New report highlights quick actions of first responders in San Bernardino terror attack

SAN BERNARDINO, Calif. (KABC) -- A new report details the response from the first officers at the scene of the San Bernardino terror attack and how their actions and decisions saved lives.

On Dec. 2, Syed Farook and Tashfeen Malik fired more than 100 rounds in less than three minutes inside the Inland Regional Center, killing 14 people and wounding 22.

A report produced by the Police Foundation, a policy study group in Washington D.C., detailed how some of the victims had attended a baby shower for the two shooters just a few months prior in the same room where the massacre happened.

The report also details the response from law enforcement. Those officers arrived less than four minutes after the first 911 call.
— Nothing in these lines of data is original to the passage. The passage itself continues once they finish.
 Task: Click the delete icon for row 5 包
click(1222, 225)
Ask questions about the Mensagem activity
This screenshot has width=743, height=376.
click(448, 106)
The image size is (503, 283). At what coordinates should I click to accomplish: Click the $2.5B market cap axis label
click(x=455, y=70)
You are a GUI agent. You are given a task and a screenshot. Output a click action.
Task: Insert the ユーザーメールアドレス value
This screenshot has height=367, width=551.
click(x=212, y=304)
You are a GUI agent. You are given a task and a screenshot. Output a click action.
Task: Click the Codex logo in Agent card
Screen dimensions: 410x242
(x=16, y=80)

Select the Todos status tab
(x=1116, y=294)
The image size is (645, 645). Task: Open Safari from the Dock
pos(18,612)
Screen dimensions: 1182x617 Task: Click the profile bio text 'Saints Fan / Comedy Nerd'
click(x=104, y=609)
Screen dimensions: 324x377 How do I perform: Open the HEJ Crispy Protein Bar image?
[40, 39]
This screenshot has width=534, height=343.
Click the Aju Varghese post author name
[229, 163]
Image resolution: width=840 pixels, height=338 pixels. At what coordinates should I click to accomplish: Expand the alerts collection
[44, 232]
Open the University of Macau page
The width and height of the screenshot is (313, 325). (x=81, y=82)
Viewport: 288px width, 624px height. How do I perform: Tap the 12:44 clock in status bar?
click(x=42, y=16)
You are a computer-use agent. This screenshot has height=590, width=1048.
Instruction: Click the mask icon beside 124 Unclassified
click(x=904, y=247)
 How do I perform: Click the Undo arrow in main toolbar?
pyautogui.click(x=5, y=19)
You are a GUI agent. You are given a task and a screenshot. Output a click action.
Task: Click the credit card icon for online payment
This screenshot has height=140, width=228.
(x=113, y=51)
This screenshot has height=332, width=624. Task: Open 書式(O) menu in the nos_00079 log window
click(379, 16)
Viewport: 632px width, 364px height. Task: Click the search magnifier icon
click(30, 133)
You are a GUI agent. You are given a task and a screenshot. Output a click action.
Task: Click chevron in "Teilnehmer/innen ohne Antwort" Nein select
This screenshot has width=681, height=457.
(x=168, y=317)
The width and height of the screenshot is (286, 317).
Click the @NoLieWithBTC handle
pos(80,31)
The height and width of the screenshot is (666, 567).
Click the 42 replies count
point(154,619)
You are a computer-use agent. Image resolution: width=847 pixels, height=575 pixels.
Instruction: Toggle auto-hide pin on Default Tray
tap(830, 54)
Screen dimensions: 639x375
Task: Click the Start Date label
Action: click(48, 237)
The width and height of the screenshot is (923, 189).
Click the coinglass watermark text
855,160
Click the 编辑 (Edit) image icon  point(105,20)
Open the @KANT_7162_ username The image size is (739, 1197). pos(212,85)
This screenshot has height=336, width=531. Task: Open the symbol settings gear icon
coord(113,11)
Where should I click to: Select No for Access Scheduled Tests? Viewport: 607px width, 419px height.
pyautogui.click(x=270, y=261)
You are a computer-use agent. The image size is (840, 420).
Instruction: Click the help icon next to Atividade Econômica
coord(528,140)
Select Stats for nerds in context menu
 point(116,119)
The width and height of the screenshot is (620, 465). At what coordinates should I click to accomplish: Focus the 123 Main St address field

The first floor of the building was cleared within 13 minutes.

But the report said the building could have been searched more quickly if agencies had standardized marking systems to easily tell which rooms had already been cleared.

Still, all of the wounded victims were taken to hospitals within 57 minutes of the first 911 call, which is considered "the golden hour." All of those people survived.

According to the report, a call from a citizen who had the license plate of a car matching the couple's vehicle led authorities to them after they fled the scene. An analyst ran the plate number and it came back to the car rented by Farook, who was already identified by one of his coworkers as a possible suspect.

Officers in unmarked units saw the car near the suspect's address and followed them. More than four hours after the incident started, there was a shootout between police and the suspects. The couple died in the shooting.